(Collected data)
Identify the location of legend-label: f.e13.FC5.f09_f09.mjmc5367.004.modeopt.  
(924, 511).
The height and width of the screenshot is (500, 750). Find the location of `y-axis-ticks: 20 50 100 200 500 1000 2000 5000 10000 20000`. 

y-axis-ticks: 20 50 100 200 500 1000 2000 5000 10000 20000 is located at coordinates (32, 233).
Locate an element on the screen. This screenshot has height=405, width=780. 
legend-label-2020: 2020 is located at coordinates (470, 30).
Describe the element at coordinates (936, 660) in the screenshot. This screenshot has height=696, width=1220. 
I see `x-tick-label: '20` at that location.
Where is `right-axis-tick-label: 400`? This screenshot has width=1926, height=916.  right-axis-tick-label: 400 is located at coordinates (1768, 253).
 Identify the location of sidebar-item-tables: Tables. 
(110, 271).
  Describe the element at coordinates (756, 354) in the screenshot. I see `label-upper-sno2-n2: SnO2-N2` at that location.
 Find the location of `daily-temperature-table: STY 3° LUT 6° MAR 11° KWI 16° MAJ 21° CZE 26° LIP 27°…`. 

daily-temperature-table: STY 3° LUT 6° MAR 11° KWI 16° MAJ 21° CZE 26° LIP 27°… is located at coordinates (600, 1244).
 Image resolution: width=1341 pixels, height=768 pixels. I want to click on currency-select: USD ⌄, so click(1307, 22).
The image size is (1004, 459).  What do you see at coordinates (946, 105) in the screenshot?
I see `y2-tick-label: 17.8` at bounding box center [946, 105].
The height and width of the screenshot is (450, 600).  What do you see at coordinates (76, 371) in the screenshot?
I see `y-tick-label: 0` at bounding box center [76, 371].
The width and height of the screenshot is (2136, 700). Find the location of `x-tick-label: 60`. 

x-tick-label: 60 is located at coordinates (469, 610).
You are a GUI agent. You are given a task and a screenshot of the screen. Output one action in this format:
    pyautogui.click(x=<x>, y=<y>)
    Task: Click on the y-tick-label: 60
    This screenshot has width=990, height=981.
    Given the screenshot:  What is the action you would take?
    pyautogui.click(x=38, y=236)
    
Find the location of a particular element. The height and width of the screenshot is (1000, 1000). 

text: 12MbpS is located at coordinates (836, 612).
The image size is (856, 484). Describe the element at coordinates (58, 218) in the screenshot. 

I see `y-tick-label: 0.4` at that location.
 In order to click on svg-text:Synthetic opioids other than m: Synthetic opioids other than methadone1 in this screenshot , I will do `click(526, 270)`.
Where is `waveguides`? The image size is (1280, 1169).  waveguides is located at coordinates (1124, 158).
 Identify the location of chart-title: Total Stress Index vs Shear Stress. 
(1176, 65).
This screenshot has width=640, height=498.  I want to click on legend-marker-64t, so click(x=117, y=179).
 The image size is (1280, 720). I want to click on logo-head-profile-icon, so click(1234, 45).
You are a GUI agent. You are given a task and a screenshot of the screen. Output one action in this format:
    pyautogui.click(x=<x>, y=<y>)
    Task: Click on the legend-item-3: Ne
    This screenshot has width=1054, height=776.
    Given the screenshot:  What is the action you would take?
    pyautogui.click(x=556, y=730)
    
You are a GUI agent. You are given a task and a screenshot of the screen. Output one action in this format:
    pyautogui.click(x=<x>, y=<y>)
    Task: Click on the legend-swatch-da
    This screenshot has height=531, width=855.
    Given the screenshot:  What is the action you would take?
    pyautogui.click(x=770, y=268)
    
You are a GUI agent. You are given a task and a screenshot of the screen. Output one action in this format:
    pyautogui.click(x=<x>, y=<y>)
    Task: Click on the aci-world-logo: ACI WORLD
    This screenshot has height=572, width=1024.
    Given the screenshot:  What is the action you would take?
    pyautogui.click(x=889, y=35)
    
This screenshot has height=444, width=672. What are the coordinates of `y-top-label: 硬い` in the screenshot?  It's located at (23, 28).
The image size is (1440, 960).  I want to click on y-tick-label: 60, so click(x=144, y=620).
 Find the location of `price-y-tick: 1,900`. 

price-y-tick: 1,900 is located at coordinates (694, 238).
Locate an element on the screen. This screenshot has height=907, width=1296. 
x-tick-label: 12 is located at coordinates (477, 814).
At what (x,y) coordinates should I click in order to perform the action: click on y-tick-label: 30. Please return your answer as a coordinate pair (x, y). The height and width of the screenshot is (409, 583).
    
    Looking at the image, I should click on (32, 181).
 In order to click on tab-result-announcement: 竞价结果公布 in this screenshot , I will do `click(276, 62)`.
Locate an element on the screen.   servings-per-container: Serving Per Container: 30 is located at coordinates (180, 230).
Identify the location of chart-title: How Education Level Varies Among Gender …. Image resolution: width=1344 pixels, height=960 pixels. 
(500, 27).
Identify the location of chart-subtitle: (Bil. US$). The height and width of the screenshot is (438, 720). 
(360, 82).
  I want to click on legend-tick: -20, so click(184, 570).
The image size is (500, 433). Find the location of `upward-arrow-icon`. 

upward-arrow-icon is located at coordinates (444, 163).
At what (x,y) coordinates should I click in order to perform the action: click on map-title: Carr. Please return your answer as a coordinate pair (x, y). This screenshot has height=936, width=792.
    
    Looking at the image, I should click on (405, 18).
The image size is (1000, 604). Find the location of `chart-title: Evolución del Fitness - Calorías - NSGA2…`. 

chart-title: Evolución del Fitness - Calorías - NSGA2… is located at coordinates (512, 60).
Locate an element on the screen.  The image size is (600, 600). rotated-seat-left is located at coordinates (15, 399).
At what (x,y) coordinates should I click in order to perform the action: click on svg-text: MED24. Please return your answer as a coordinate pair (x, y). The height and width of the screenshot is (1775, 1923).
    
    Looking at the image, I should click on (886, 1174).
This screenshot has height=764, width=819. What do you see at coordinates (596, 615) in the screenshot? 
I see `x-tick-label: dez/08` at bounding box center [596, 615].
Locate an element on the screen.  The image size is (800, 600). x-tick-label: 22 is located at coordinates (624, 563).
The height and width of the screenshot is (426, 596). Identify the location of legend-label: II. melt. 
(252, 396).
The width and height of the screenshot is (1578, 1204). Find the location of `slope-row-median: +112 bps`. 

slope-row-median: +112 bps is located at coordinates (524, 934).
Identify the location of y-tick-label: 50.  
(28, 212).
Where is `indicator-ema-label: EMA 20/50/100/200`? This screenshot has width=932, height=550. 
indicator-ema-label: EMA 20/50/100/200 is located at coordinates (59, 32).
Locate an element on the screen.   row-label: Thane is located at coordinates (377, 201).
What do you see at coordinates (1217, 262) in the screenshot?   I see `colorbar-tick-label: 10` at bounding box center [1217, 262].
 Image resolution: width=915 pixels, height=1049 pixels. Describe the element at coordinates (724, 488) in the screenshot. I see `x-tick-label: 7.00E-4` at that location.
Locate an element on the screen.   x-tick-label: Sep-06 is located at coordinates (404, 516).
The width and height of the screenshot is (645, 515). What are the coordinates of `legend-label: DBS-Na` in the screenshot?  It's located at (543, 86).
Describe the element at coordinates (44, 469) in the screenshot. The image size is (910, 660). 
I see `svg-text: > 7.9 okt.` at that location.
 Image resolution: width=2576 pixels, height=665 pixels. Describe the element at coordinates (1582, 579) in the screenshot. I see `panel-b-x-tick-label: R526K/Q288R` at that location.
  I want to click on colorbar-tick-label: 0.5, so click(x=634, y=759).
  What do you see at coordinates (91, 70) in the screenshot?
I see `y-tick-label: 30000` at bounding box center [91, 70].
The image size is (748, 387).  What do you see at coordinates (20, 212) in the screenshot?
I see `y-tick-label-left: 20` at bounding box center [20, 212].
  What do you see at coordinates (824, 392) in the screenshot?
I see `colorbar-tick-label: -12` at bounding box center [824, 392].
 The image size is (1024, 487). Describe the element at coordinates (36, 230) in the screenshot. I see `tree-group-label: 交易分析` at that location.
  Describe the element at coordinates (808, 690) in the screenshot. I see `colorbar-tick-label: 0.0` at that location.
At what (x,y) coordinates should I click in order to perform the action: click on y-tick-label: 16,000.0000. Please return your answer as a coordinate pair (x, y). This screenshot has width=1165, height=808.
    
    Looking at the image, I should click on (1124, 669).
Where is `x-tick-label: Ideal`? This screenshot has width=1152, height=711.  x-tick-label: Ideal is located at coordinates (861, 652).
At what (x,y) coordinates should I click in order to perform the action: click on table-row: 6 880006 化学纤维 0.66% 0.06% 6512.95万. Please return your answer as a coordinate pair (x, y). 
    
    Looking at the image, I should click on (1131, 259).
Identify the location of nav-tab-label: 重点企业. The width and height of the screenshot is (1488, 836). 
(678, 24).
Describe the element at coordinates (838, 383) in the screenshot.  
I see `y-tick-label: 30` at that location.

_Directions_: Copy out the part of the listing that runs from the line containing "The image size is (1000, 604)." down to the line containing "Looking at the image, I should click on (886, 1174).", including both of those lines, and reproduce it word for word.

_Solution below_:
The image size is (1000, 604). Find the location of `chart-title: Evolución del Fitness - Calorías - NSGA2…`. 

chart-title: Evolución del Fitness - Calorías - NSGA2… is located at coordinates (512, 60).
Locate an element on the screen.  The image size is (600, 600). rotated-seat-left is located at coordinates (15, 399).
At what (x,y) coordinates should I click in order to perform the action: click on svg-text: MED24. Please return your answer as a coordinate pair (x, y). The height and width of the screenshot is (1775, 1923).
    
    Looking at the image, I should click on (886, 1174).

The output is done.